Honda has two brands — the mainline Honda stuff and the Acura luxury stuff. Toyota has three — the bread and butter Toyotas, the luxury Lexus stuff and the “youth brand” Scion stuff (just three cars in the latter). There is just one Subaru, just one VW, just one Audi, just one Mercedes-Benz, BMW and Volvo and Jaguar and Land Rover.
No one has four brands.
But GM still thinks it needs to sell the same car three or even four different ways. For example, several trucks and SUVs and “crossovers” sold by Chevy are also sold by GMC (with different trim and higher price tags) and then again (for certain models) through Cadillac. A Chevy Tahoe, GMC Yukon and Cadillac Escalade are all the same truck, just rouged up a bit the higher you move down the price aisle. The Buick Enclave is the GMC Acadia — and both of those are basically the Chevy Traverse.
Mind you, this is after the “reorganization.”
GM will still maintain — or try to maintain — the existence of all these makes and models even though none of the surviving divisions or even all of them combined can approach what one healthy GM division was selling back in 1970. Instead, GMC will cannibalize sales (and resources) from Chevy while Buick sucks the marrow out of Cadillac — before any of them, amid their internecine squabbling, take note of Toyota or Honda laughing all the way to the bank.
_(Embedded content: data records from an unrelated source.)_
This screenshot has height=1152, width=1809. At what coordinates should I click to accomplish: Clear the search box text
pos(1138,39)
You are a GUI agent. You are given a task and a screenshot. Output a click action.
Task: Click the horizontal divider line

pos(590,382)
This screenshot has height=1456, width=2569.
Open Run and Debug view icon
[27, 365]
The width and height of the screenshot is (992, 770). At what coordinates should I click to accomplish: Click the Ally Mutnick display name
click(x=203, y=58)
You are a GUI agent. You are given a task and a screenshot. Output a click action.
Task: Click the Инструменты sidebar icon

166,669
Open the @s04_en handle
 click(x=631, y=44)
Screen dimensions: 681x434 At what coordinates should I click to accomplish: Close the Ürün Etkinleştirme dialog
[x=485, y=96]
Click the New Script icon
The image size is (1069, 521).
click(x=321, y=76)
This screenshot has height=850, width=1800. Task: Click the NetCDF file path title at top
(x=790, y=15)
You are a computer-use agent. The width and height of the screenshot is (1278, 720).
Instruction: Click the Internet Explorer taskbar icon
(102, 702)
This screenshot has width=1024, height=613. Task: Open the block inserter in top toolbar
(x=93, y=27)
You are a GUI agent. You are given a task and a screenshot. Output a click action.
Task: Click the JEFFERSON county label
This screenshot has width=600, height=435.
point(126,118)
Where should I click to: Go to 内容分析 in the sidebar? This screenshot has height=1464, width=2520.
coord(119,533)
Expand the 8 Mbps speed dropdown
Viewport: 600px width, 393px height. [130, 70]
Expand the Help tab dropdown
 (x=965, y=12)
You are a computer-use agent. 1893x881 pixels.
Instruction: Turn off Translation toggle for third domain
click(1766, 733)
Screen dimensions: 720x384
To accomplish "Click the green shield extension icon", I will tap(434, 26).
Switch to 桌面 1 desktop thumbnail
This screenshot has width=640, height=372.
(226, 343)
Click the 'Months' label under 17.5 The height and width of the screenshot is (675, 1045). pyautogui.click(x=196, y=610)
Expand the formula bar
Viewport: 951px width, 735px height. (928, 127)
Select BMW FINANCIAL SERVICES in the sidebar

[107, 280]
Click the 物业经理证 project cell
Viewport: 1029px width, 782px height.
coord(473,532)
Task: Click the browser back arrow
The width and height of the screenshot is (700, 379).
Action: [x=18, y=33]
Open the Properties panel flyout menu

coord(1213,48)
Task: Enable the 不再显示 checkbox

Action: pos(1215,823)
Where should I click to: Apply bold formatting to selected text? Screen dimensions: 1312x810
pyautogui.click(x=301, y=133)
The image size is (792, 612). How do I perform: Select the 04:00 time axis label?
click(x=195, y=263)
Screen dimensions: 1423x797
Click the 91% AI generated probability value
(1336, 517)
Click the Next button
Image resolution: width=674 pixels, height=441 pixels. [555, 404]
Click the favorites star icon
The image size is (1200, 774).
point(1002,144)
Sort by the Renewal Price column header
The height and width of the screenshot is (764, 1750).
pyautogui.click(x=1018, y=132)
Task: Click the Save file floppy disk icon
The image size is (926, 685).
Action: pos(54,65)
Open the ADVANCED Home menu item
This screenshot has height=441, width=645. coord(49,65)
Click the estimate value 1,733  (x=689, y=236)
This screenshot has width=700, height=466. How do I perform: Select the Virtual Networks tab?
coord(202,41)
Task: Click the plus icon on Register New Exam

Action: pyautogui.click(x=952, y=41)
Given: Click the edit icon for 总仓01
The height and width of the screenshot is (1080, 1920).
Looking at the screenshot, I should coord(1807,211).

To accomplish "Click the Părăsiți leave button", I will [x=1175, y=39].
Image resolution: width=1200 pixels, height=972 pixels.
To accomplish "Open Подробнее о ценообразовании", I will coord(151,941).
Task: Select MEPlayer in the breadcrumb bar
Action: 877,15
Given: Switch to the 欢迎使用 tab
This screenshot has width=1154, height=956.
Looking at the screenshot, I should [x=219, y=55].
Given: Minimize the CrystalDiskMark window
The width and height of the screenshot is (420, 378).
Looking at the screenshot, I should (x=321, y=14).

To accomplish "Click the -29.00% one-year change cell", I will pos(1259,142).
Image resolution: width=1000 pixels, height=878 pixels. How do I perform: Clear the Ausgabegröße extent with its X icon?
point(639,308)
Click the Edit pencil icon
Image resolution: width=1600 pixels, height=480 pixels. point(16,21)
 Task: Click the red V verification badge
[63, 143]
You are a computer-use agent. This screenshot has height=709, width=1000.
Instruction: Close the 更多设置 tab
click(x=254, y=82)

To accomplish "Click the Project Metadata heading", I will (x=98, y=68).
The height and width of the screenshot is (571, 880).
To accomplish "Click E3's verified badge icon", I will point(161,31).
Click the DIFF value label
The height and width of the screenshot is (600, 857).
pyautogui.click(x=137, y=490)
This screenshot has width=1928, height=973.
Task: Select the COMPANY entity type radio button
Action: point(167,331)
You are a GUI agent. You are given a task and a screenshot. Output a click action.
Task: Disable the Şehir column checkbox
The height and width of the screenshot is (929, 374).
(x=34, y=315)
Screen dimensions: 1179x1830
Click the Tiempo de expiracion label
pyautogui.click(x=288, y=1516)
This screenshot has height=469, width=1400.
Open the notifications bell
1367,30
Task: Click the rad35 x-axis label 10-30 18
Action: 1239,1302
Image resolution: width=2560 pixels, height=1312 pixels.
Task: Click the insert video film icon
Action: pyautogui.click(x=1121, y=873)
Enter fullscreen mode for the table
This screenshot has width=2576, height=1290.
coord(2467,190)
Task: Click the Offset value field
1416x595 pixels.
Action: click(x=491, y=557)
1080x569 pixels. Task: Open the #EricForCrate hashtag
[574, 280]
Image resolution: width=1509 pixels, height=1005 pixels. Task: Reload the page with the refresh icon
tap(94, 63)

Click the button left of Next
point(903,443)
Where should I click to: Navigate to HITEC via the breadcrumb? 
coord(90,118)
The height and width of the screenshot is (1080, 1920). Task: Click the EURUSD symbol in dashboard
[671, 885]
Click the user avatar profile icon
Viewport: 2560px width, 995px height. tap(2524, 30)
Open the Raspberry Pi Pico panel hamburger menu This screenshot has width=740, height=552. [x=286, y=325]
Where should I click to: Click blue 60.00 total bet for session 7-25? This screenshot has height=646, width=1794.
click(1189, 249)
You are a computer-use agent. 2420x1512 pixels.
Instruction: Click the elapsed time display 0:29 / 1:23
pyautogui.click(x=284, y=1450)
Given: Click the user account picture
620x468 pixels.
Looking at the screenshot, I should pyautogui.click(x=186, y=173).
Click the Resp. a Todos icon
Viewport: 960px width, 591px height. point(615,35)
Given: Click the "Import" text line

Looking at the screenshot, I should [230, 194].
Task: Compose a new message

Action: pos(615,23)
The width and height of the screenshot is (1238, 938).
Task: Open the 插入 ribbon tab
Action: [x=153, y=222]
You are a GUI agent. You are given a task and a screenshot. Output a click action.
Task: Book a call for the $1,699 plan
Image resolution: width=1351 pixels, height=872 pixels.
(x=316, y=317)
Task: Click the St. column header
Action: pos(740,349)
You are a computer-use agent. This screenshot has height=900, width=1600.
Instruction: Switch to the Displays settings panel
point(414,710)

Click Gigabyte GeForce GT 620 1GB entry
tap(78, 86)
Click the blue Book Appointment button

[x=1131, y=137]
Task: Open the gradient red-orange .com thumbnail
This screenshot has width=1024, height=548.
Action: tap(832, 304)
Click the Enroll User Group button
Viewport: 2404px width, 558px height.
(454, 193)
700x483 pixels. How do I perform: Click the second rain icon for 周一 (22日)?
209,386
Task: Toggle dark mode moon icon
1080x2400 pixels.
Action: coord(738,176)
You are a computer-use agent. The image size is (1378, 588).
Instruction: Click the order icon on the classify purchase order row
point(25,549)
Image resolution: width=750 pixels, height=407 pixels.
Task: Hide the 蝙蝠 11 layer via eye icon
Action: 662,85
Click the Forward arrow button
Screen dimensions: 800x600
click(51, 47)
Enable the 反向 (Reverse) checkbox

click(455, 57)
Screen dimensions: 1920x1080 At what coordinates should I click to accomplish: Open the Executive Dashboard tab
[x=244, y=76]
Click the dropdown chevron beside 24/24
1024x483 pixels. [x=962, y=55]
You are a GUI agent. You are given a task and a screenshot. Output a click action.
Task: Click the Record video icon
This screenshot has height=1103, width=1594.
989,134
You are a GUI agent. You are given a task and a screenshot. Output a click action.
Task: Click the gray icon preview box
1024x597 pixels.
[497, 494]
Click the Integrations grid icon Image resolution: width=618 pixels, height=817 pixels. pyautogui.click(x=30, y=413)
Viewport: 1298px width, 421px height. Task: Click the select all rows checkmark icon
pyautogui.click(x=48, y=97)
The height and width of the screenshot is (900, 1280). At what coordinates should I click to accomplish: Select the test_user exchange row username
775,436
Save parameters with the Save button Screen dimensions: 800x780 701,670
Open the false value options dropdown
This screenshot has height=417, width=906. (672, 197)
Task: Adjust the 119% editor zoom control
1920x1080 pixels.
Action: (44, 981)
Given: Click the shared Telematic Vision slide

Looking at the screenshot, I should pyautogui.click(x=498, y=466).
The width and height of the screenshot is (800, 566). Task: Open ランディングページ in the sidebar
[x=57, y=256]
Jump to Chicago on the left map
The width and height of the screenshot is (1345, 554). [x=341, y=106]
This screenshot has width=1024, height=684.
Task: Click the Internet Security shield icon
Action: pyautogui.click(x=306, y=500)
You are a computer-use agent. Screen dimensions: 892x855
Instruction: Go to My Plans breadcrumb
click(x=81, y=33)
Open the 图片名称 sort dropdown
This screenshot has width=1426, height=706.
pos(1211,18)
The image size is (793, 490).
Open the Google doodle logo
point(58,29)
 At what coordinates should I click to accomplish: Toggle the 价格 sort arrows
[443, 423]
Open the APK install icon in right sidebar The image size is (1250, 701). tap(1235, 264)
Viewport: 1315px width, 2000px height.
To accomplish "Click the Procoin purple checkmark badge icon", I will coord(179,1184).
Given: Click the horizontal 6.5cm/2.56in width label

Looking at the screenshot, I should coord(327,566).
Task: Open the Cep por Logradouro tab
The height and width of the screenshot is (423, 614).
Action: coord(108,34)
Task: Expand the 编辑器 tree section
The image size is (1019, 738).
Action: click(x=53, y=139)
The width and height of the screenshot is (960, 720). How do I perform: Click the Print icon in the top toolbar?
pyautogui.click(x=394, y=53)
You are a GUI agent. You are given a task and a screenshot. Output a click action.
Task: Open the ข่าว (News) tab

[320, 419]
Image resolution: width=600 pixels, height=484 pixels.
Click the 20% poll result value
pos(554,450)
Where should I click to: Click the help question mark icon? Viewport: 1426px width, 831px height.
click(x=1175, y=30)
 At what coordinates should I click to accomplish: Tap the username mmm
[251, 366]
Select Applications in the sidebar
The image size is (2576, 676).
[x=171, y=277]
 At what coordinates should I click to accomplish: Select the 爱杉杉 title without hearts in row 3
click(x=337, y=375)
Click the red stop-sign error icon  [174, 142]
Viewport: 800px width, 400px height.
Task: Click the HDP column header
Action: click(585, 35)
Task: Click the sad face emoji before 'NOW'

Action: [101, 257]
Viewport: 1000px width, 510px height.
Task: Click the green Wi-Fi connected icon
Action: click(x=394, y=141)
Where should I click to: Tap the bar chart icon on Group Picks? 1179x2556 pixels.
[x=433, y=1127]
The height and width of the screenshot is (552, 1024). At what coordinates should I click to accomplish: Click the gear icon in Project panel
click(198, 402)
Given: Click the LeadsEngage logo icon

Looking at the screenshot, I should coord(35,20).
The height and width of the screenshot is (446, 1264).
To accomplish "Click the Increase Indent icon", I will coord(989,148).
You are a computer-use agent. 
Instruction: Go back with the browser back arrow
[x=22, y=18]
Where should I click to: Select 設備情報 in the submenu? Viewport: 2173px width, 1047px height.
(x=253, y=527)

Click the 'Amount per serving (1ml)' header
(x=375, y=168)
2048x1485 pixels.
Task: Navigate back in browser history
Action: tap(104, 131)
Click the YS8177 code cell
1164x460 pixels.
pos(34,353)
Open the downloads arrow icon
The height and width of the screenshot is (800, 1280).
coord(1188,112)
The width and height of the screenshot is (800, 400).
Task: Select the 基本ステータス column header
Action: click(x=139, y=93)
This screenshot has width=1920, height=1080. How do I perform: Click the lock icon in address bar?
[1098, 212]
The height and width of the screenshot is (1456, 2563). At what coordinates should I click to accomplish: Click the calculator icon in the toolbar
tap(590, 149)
This is what comes of having an “I don’t know much about cars” guy like Fritz Henderson and his post-adolescent “car czar” buddy handling things. If President Obama believes these clowns have a clue, he is in for a rude awakening about a year from now when the whole rickety, half-assed structure falls in on itself and the public demands answers and accountability.
GM does not need four brands because it hasn’t got the market share to justify three brands. Getting rid of Pontiac and Saturn and Hummer was a start, but a partial amputation of the necrotic flesh is only a halfway measure. It’s time to cut down to the stump and cauterize the wound. GM needs one line of “bread and butter cars” — and a line of luxury cars. That’s it. No more slotted under or just above nonsense. Your market share does not justify it. Face that. Move on. Do it now.
Someone said that a change of names might be the ticket — a way to divorce GM from its attachment to a brand/maketing structure that is as dead and irrelevant in 2009 as the corpse of Alfred P. Sloan himself. Yes. That might be it. How about simply, “GM” — and keep Cadillac for the high-end stuff? It’s simple, it makes sense – it could work.
But it would take a car guy to see it.